[Zope-ZEO] How do ZODB transactions work?

Jim Fulton jim@digicool.com
Fri, 29 Sep 2000 14:19:17 -0400


Greg Ward wrote:
> 
> I have yet to see any documentation of ZODB transactions with more
> detail than this:
> 
>    get_transaction().commit()

Have you looked at the transaction management documentation at 
http://www.zope.org/Documentation/Developer/Models/ZODB/?

There's also some discussion of the role of transactions, 
sub-transactions, and versions at:

http://www.zope.org/Members/jim/Info/IPC8/ZODB3

> 
> I suspect this doesn't cover the full range of what's possible.  I
> certainly *hope* there's more to it than that!  Specifically, we need to
> know how sub-transactions work: how they are created, what the semantics
> are, etc.

This is discussed in the UML model above.

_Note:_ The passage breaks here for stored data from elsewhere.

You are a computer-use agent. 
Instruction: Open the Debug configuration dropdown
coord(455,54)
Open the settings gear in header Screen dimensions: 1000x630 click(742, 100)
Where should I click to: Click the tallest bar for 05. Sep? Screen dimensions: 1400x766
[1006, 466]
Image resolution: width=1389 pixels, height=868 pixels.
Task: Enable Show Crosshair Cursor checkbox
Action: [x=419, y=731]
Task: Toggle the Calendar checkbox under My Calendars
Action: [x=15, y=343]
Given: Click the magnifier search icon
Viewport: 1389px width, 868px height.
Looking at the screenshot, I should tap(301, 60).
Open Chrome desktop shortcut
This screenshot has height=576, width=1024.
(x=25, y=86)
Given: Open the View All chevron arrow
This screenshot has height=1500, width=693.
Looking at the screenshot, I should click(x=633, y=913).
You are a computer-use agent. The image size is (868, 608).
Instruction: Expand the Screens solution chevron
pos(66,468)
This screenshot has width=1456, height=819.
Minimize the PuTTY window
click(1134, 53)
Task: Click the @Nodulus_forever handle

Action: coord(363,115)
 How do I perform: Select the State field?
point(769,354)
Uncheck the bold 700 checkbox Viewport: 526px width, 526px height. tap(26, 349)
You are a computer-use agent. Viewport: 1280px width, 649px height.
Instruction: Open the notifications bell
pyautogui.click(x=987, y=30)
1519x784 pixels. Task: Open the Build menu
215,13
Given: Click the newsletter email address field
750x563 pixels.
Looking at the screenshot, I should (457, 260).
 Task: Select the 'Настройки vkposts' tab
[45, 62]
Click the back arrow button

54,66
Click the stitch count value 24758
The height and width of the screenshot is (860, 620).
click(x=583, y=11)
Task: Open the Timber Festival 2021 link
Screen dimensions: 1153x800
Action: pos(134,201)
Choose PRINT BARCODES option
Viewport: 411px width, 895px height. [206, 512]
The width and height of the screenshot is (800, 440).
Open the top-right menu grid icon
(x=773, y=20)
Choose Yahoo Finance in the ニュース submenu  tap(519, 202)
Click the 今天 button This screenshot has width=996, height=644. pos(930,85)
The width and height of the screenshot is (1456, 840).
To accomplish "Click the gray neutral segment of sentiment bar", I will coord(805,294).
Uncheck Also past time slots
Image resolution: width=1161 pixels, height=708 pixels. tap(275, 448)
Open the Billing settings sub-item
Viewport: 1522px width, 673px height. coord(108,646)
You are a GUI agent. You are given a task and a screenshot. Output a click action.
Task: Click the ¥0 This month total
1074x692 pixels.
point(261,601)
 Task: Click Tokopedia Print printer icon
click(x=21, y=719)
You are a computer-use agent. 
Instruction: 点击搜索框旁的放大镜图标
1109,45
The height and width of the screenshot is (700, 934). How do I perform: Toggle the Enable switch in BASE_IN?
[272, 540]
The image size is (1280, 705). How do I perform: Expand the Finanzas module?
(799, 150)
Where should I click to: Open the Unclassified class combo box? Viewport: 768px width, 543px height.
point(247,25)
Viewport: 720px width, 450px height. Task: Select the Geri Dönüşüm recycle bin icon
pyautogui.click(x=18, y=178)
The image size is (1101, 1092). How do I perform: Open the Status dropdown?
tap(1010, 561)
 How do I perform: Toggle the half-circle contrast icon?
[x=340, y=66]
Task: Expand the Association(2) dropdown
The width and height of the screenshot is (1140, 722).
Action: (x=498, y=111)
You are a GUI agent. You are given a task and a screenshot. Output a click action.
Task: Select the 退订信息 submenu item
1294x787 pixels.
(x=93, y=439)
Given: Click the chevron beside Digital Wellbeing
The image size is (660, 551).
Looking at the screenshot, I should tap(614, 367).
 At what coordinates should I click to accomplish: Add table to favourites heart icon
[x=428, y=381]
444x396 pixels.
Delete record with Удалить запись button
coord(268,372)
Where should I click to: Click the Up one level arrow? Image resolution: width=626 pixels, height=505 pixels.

You can also find an example
of their use in the Zope Image and File objects. 
 
> The context is this: we (currently) have a single-threaded web
> application server with a single connection to a single database.  Most
> of the data in that database is our domain objects, which *should* get
> committed only after explicit user action and careful validation to
> ensure consistency.  However, we also put session data in the database,
> because we want it to persist across server restarts and this is a
> convenient way to do so.  Also, most session objects keep a reference to
> domain objects -- eg. if someone has logged in on a session, that
> session keeps a ref to the corresponding User object.  So if we put the
> sessions in the same ZODB as the domain objects, it Just Works.
> 
> However, sessions are committed frequently and implicitly -- typically
> on every hit.  This means that we will commit possibly inconsistent
> domain objects with every hit, because everything is going through that
> sole Transaction object.
> 
> So I *think* the model we want is one transaction for the main server,
> and one per session.  Session data would be committed via the main
> server's transaction, and domain objects would be committed by the
> session that made the change -- ie. if we're at a point where the user
> has done some edits to something, has confirmed saving those edits to
> the database, and our code has validated the affected objects for
> consistency, then commit *just* the transaction for that session.
> 
> So:
>   * does this sound like a sensible way of working?
>   * can we make ZODB work this way, and if so, how?
>   * is there a problem if database objects -- our persistent sessions,
>     in this case -- have references to Transaction objects?  if
>     so, can we work around this with __{get,set}state__() methods?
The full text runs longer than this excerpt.